- [Exercise]
Please return all lines of the data below containing the string "agent".

- [Source material]
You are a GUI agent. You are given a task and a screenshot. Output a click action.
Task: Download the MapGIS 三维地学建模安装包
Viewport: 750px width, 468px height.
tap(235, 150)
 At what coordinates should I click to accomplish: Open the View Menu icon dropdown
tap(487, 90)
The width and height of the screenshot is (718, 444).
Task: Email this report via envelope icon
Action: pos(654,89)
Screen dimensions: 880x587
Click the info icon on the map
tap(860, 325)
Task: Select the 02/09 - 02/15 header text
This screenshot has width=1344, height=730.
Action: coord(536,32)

--

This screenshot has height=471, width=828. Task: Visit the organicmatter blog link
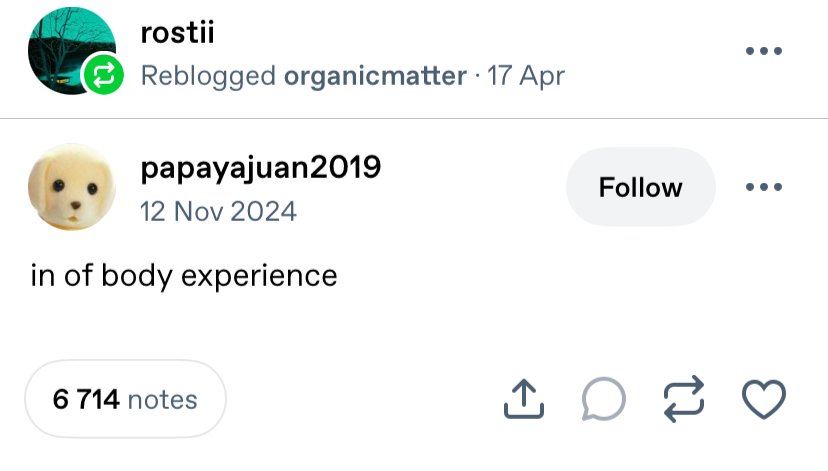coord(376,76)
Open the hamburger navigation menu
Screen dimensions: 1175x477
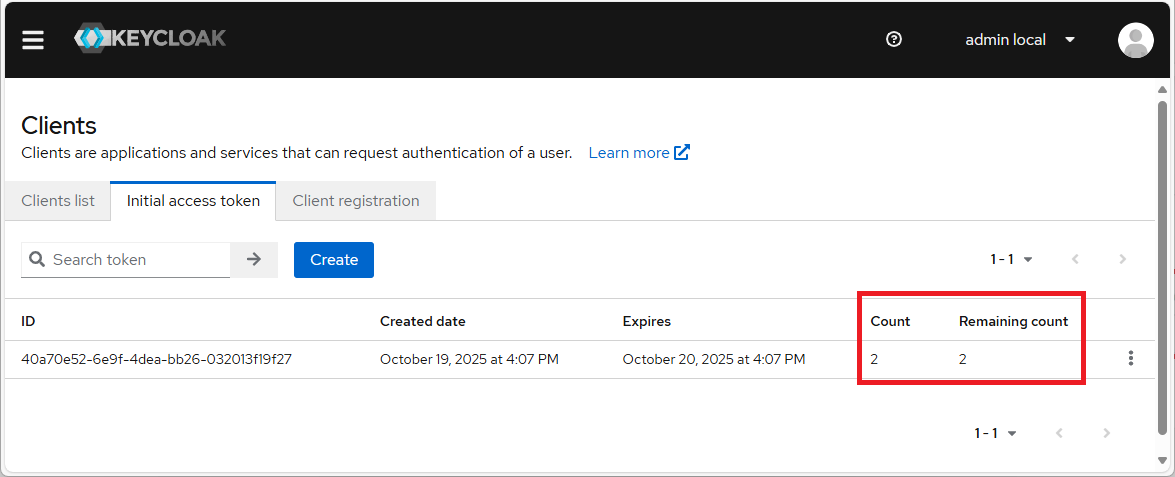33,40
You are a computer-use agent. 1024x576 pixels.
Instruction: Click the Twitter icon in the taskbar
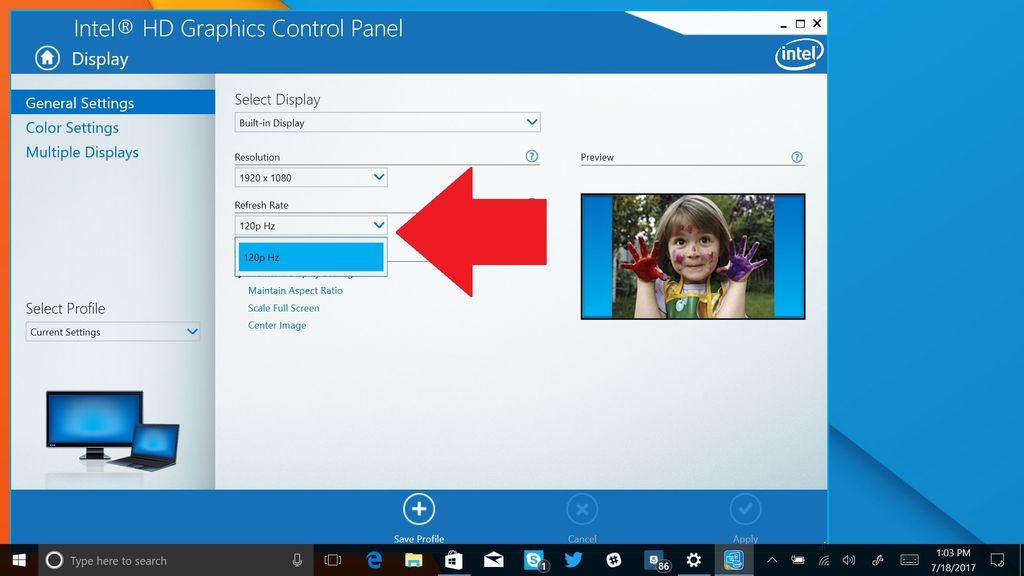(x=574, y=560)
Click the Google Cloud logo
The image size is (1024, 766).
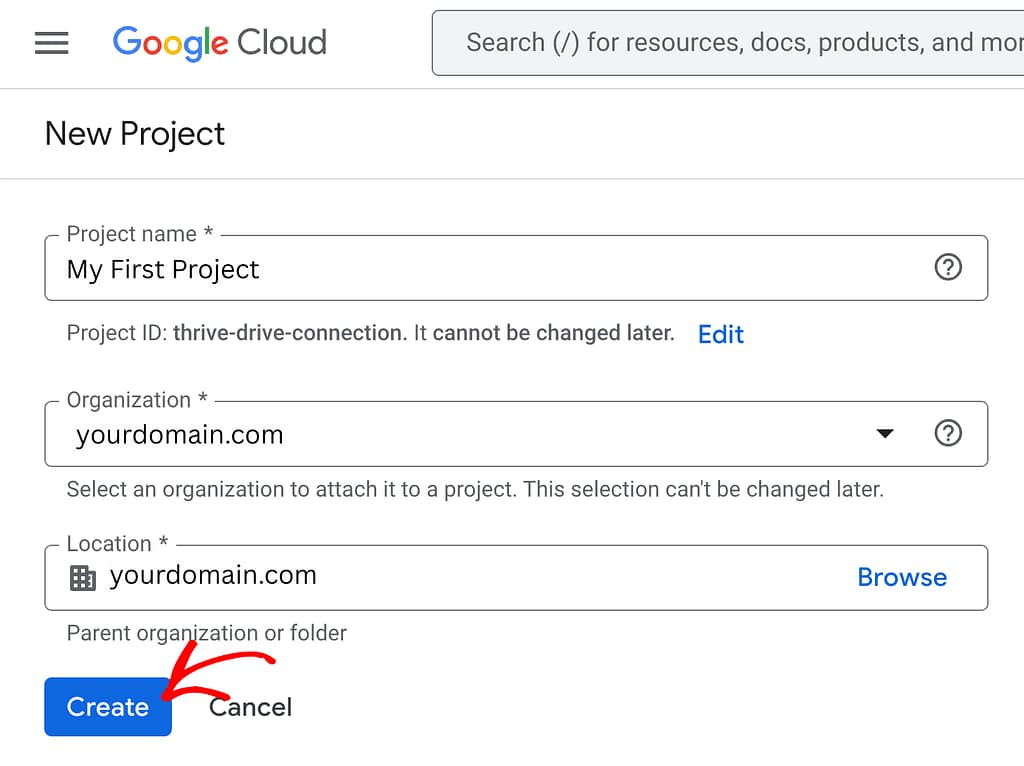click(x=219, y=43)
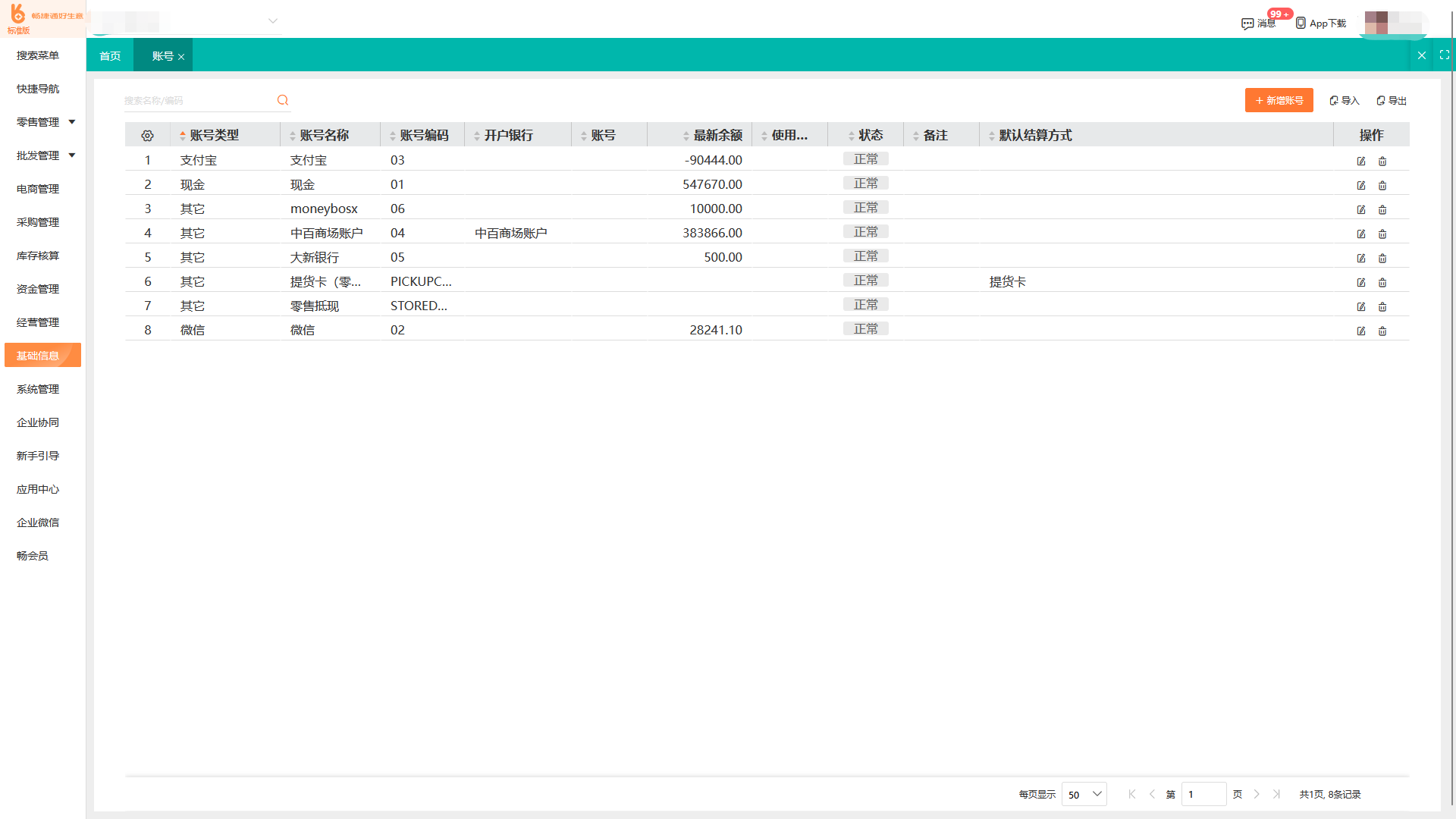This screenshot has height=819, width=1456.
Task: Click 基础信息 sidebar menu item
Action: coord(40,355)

--

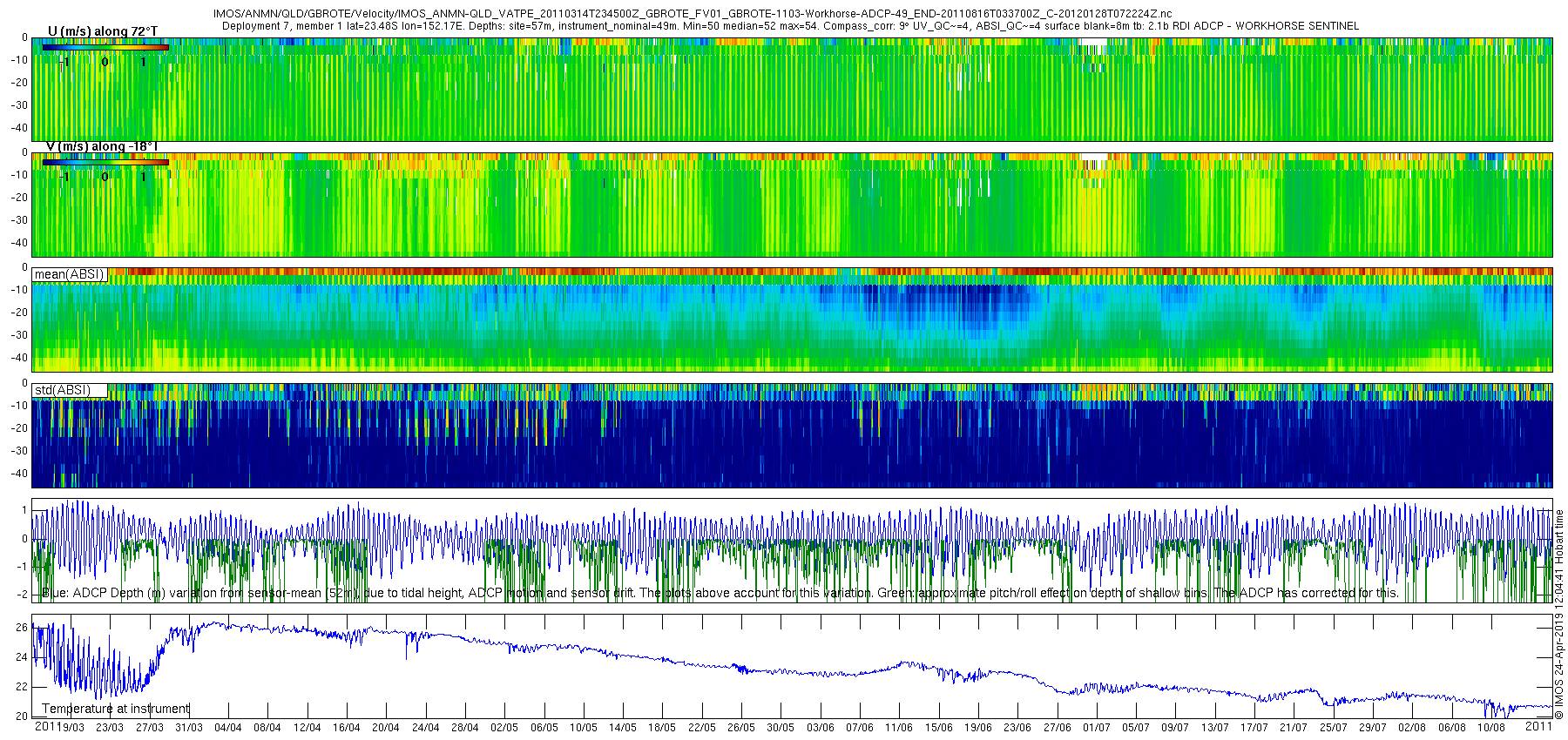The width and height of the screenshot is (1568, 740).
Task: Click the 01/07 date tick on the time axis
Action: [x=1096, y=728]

- [Task result]
You are a GUI agent. You are given a task and a screenshot. Output a click action.
You are a computer-use agent. 1024x576 pixels.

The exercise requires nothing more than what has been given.